Agropecuária Política Agrícola

Carta aberta de apoio ao reforço de competências da DGAV

Ex.ma Senhora
Dr.ª Maria do Céu Antunes
Ministra da Agricultura

e Ex.mo Senhor
Secretário de Estado da Agricultura e Desenvolvimento Rural
Eng.º Nuno Russo

É com uma enorme apreensão que temos acompanhado as notícias relativas à retirada de competências da Direção Geral de Agricultura e Veterinária.

Esta apreensão é acrescida pelo facto de assistirmos nos últimos tempos a um esvaziamento das competências do Ministério da Agricultura, que teve o seu expoente máximo com a desagregação da Floresta do referido Ministério, tendo transitado para o mistério do Ambiente. Esta situação é completamente incompreensível, pois a floresta e a agricultura são indissociáveis, enquanto sistemas de produção uno, que suportam toda a tradição agrícola em Portugal.

Assim, enquanto Centro de Competências para a fileira Hortofrutícola, não podemos de deixar de expressar a nossa enorme preocupação. Embora o nosso posicionamento seja na área vegetal, vemos este retirar de competências, como um enorme risco para o que poderá vir a seguir-se nos próximos tempos.

Sendo a DGAV a Autoridade Nacional para áreas tão criticas para a produção vegetal, tais como: Inspeção fitossanitária e materiais de propagação vegetativa; Sementes; Nutrição e Alimentação; Produtos fitofarmacêuticos; Segurança Alimentar e Mercados e Internacionalização, ela é de extrema importância para o sector agrícola,  por isso pare-nos que será uma má estratégia com consequências muito graves para a competitividade do sector agrícola diminuir, ou repartir as suas competências por outras entidades dentro do Ministério da Agricultura e ainda mais grave em outros Ministérios. O trabalho que a DGAV tem realizado em estreita colaboração com a produção nos seus diferentes âmbitos tem sido reconhecido e uma mais valia para a competitividade do sector.
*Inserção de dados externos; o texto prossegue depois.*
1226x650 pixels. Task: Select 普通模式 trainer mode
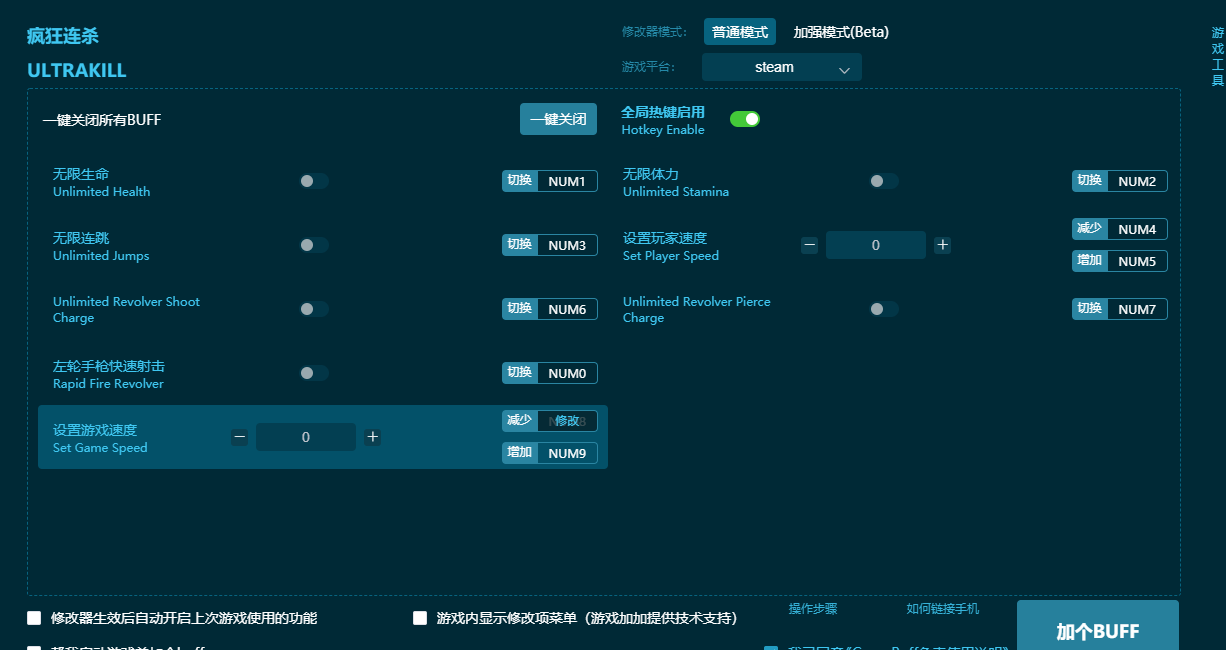[740, 31]
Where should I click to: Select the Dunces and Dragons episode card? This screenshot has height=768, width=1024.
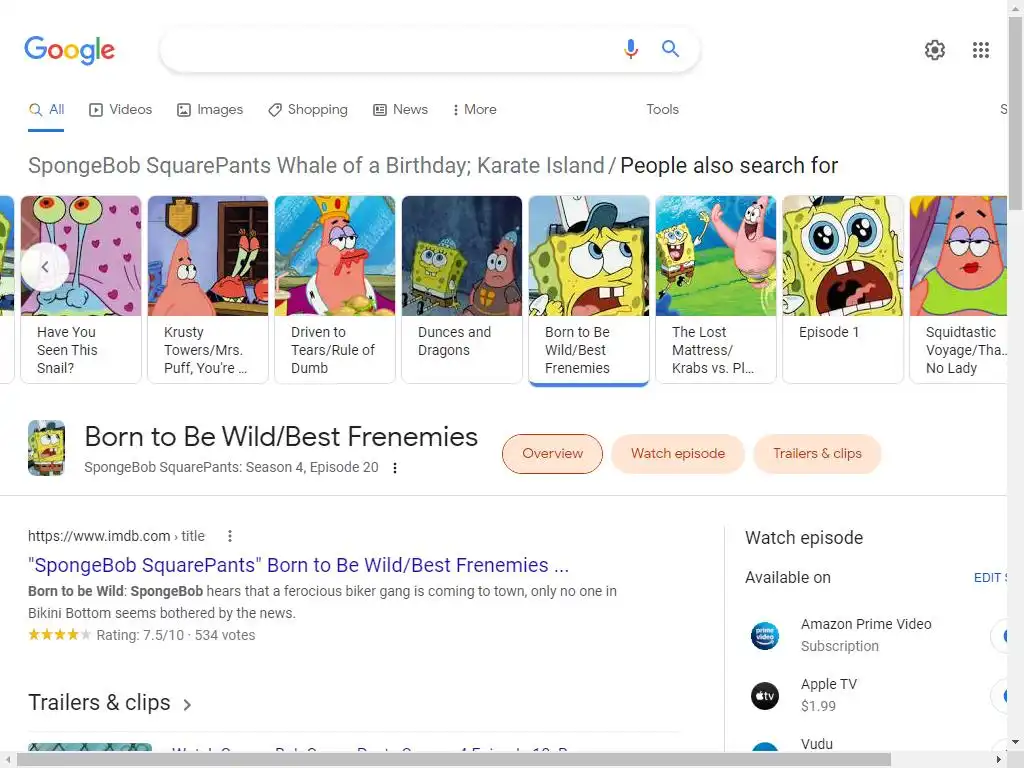461,289
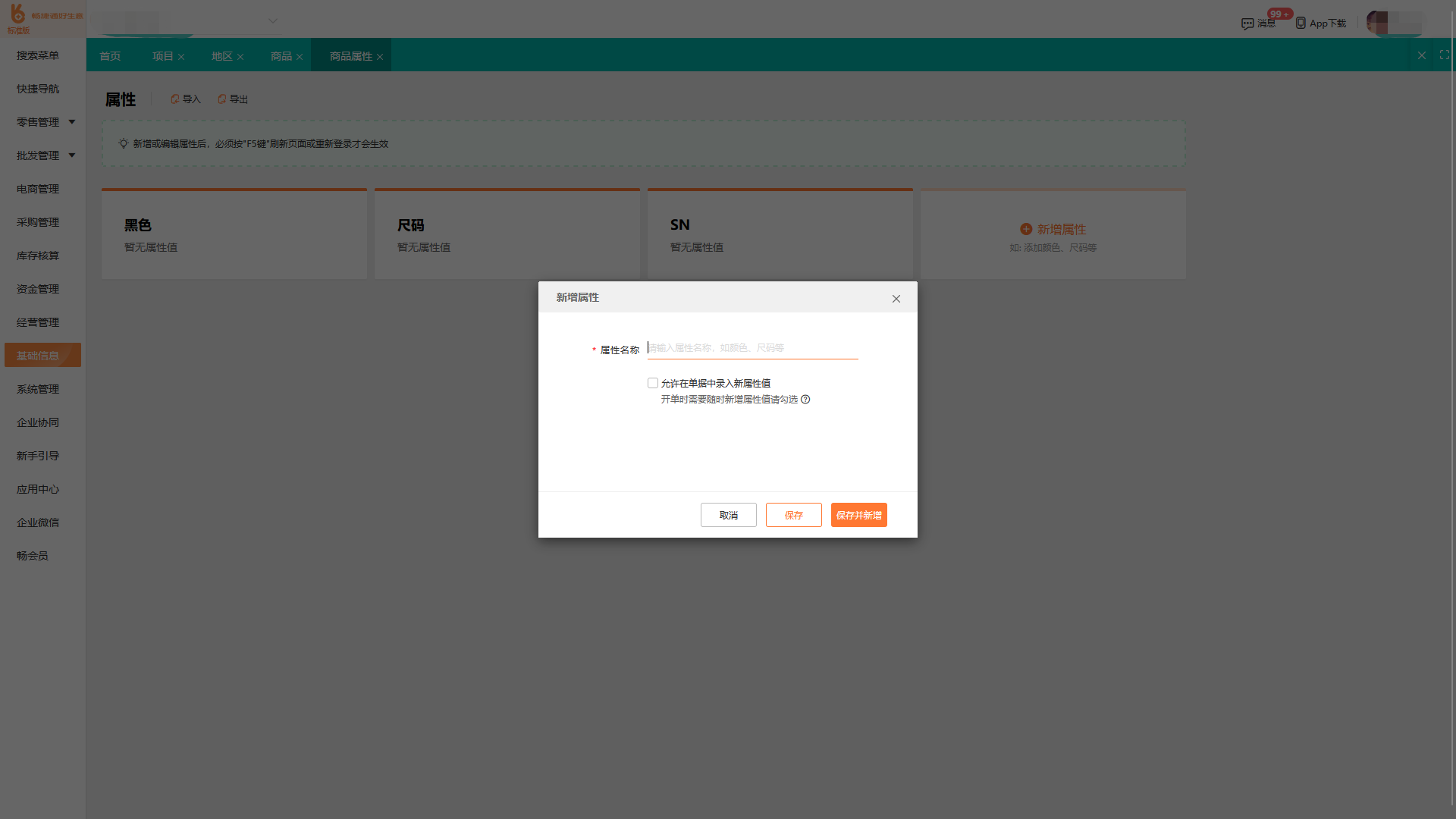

Numa altura em que os riscos fitossanitários são cada vez maiores, com a entrada e aparecimento de novas pragas e doenças, que podem comprometer a produção e a segurança dessa mesma produção; a saída constante de s.a e a necessidade de recorrer a pedidos de usos menor e uso extraordinário para fazer face a situações que fiquem a descoberto; o trabalho desenvolvido quer na procura de soluções para os problemas fitossanitários da produção, a preocupação no envolvimento das entidades da produção em planos integrados de combate a pragas e doenças, são essenciais para garantir a competitividade da fileira hortofrutícola. Assim aprece-nos ser extremamente preocupante e com consequências diretas na produção esta tendência de esvaziamento deste organismo.

De destacar ainda o papel que este organismo tem tido na estreita relação com a produção, na elaboração dos dossiês para abertura de novos mercados, tão fundamentais numa altura em que é necessário potenciar a exportações, é também algo que temos que destacar.

O objetivo desta carta é sensibilizar a Senhora Ministra para a importância para a produção, desta Direção Geral, e solicitar-lhe todos os esforços possíveis para evitar o esvaziamento de competências, apelando para o seu ao reforço com os recursos necessários para que possa continuar a fazer o seu trabalho, tão fundamental para o sector agrícola. Da nossa parte e enquanto Centro de Competências para a fileira Hortofrutícola, pode contar connosco para apoiarmos todas iniciativas que levam ao reforço do Nosso Ministério da Agricultura, que tem que ser forte, para apoiar um sector que também é forte e que tem tido um contribuição tão expressivo na economia do nosso país.